For frequencies ≥16 Hz, we used temporal windows of 250 ms and adjusted the number of slepian tapers to approximate a spectral smoothing of 3/4 octave. For frequencies <16 Hz, we adjusted the time window to yield a frequency smoothing of 3/4 octaves with a single taper. We characterized power and coherence response relative to the prestimulus baseline using the bin at t = −0.9 s as a baseline for frequencies >5 Hz. For the lowest frequencies of 4 Hz and 4.8 Hz, we used baseline bins at t = −0.7 and t = −0.8 s, respectively, to keep the large temporal windows for the frequency transform within the range of the preprocessed data. 5-Fluoracil For frequencies above and below 25 Hz, we computed the frequency
transform on the basis of the high- and low-frequency data, respectively. We then continued the analysis across the combined spectral data. Compound Library manufacturer The employed time frequency transformation ensured a homogenous sampling and smoothing in time and frequency, as required for subsequent clustering within this space (see below). We used adaptive linear spatial filtering (“beamforming”’ Gross et al., 2001 and Van Veen et al., 1997) to estimate the spectral amplitude and phase of neural population signals at the cortical source level. In short, for each time, frequency,
and source location, three orthogonal filters (one for each spatial dimension) were computed that pass activity from the location of interest with unit gain, while maximally suppressing activity from all other sources. We linearly combined the three filters to a single filter in the direction of maximal variance. To derive the complex source estimates, we multiplied the complex frequency domain data with the real-valued filter. The adaptive filter could induce spurious effects when comparing conditions. To avoid this, each trial was passed through a filter that was derived
from the same amount of data from both conditions. We estimated cortical activity at 400 source locations that homogeneously covered the space below the electrodes at approximately 1 cm beneath the skull and a spacing of 1 cm.

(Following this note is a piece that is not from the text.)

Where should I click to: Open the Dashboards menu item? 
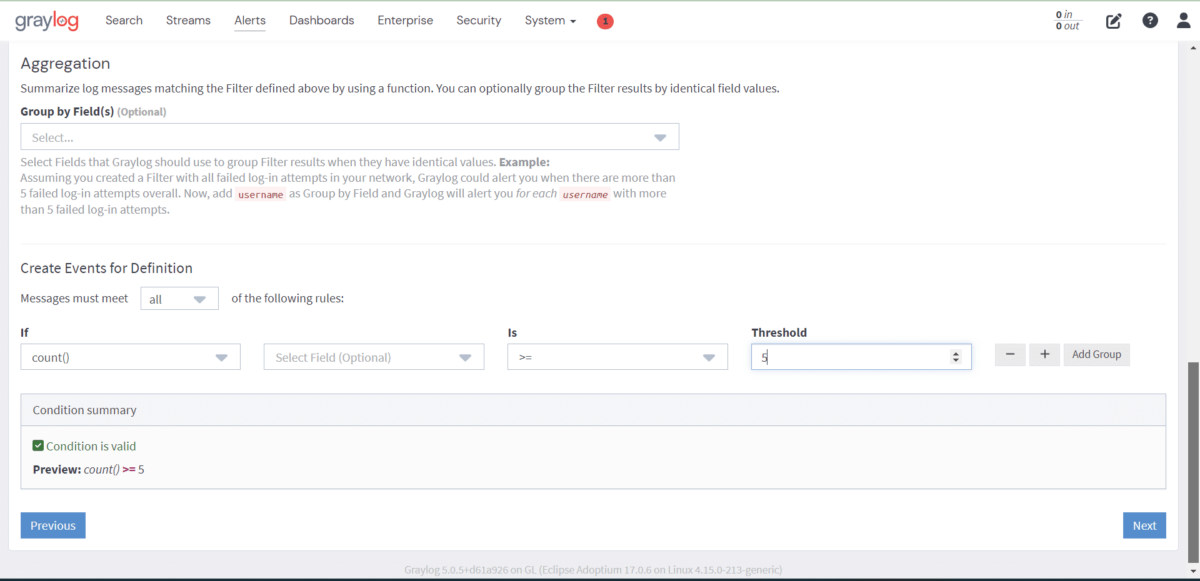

This coverage is well adapted to the spatial resolution of EEG and samples sources relatively close to the sensors with a high signal-to-noise ratio. To derive the leadfields (physical forward model), we most first constructed a boundary element head model from the segmented MNI template brain. We then averaged the electrode positions measured in seven subjects and mapped these average positions to MNI space. Finally, we transformed the head model and electrode positions into the subjects’ individual head space based on individual T1-weighted structural magnetic resonance images (MRI) and derived the leadfield in the subjects’ space. We used the generic MNI-based leadfield for four of 24 subjects for whom no MRI was available. It should be noted that high source correlations can reduce source amplitudes estimated with beamforming due to source cancellation (Van Veen et al., 1997).